Musisz upewnić się, że zanotowane dzienniki zdarzeń zawierają właściwe informacje o stanie sieci lub próbach naruszeń bezpieczeństwa, ze względu na postęp technologiczny.
Dlaczego stosowanie najlepszych praktyk w zakresie dziennika zdarzeń systemu Windows jest niezbędne?
Dzienniki zdarzeń zawierają ważne informacje o każdym zdarzeniu, które ma miejsce w Internecie. Obejmuje to wszelkie informacje dotyczące bezpieczeństwa, aktywność związaną z logowaniem lub wylogowywaniem, nieudane/udane próby dostępu i inne.
Dzięki dziennikom zdarzeń możesz także dowiedzieć się o infekcjach złośliwym oprogramowaniem lub naruszeniach bezpieczeństwa danych.
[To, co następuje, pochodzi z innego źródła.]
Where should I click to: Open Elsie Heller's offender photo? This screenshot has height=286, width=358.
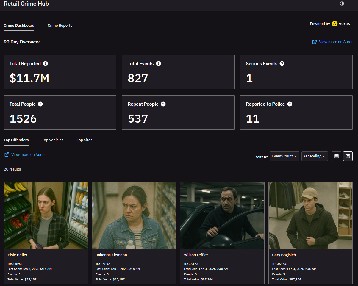pos(46,215)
Administrator sieci będzie miał dostęp w czasie rzeczywistym do śledzenia potencjalnych zagrożeń bezpieczeństwa i będzie mógł natychmiast podjąć działania w celu złagodzenia występującego problemu.
Co więcej, wiele organizacji musi prowadzić dzienniki zdarzeń systemu Windows, aby zachować zgodność z przepisami w zakresie ścieżek audytu itp.
Jakie są najlepsze praktyki dotyczące dziennika zdarzeń systemu Windows?
1. Włącz kontrolę
Aby monitorować dziennik zdarzeń systemu Windows, należy najpierw włączyć kontrolę. Po włączeniu audytu będziesz mógł śledzić aktywność użytkownika, aktywność logowania, naruszenia bezpieczeństwa lub inne zdarzenia związane z bezpieczeństwem itp.
Samo włączenie kontroli nie jest korzystne, ale należy włączyć kontrolę autoryzacji systemu, dostępu do plików lub folderów i innych zdarzeń systemowych.
Po włączeniu tej opcji uzyskasz szczegółowe informacje o zdarzeniach systemowych i będziesz mógł rozwiązywać problemy w oparciu o informacje o zdarzeniach.
2. Zdefiniuj swoją politykę audytu
Polityka audytu oznacza po prostu, że musisz zdefiniować, jakie dzienniki zdarzeń bezpieczeństwa chcesz rejestrować. Po ogłoszeniu wymagań dotyczących zgodności, lokalnych przepisów i regulacji oraz incydentów, które musisz rejestrować, pomnożysz korzyści.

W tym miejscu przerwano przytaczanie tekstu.